Subject to the provisions of Section VIII of these Terms, gfai warrants the Goods and/or Services supplied to be free from material defects and defects of title (Sach- und Rechtsmängel), any further claims being excluded; this warranty is made subject to the following terms and conditions:

(1) We shall, at our option, repair or replace free of charge all parts which are detected to be defective within 12 months after the passing of the risk due to circumstances that existed prior to the passing of the risk, including but not limited to defects in design, materials, or workmanship. Minor deviations in production, design or colors that are customary in the trade shall not constitute defects.

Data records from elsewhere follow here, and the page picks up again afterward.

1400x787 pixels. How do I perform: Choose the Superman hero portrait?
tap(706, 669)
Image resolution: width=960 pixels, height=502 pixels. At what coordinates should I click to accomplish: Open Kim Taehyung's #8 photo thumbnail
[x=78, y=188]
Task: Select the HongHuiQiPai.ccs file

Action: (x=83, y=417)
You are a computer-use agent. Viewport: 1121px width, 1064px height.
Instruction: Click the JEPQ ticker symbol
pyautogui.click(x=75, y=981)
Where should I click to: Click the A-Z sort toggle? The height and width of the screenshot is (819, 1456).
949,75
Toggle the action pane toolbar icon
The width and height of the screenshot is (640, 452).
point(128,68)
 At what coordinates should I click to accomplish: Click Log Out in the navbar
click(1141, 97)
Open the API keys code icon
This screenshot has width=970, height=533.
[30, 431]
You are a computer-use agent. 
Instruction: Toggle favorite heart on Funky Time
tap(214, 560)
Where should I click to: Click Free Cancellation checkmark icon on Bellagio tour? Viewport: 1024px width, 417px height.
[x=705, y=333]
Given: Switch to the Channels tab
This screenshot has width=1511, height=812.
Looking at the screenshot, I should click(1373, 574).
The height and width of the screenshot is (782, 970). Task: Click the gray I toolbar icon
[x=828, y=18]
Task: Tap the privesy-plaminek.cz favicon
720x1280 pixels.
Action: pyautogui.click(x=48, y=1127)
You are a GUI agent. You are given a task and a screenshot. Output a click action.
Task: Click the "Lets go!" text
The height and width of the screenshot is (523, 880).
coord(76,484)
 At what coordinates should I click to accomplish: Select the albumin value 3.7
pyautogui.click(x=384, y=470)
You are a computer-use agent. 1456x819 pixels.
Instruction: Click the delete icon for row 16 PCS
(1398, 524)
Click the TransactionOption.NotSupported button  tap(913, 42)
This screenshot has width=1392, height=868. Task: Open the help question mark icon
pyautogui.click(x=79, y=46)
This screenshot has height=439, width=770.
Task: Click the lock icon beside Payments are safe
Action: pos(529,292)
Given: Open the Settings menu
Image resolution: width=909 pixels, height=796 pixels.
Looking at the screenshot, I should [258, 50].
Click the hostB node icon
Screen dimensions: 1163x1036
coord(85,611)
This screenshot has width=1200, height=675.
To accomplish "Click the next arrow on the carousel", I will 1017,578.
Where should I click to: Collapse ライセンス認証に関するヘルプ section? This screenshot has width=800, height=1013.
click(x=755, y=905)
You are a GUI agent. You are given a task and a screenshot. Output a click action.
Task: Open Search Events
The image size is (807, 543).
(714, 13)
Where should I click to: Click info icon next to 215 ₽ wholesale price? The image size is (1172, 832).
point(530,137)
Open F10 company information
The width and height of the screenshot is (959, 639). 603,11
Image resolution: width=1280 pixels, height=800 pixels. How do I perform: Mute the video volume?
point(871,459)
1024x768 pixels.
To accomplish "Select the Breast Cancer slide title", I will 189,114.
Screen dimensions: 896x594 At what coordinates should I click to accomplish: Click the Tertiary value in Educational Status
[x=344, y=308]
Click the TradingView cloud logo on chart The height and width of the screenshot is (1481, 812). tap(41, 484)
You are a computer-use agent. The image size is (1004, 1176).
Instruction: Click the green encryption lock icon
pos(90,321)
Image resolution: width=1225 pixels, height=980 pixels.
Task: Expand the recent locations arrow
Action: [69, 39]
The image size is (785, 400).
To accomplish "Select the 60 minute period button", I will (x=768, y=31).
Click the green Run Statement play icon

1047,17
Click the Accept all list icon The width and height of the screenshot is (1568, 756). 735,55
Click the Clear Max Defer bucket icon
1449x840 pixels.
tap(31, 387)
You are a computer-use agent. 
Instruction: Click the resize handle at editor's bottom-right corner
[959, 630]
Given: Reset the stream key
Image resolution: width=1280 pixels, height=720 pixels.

(2) We shall be notified, in writing, of any obvious defects immediately but not later than 10 days after the receipt of the Goods. Should any hidden defects be detected, gfai shall be notified thereof in writing immediately after discovery but not later than 10 days thereafter. If a warranty claim is justified, we shall bear the cost of the replacement part, shipping charges, as well as reasonable deinstallation and reinstallation costs out of the total direct cost – insofar as the claim proves to be justified – unless this would place an unreasonable burden on gfai. The provisions laid down above shall also apply to partial deliveries.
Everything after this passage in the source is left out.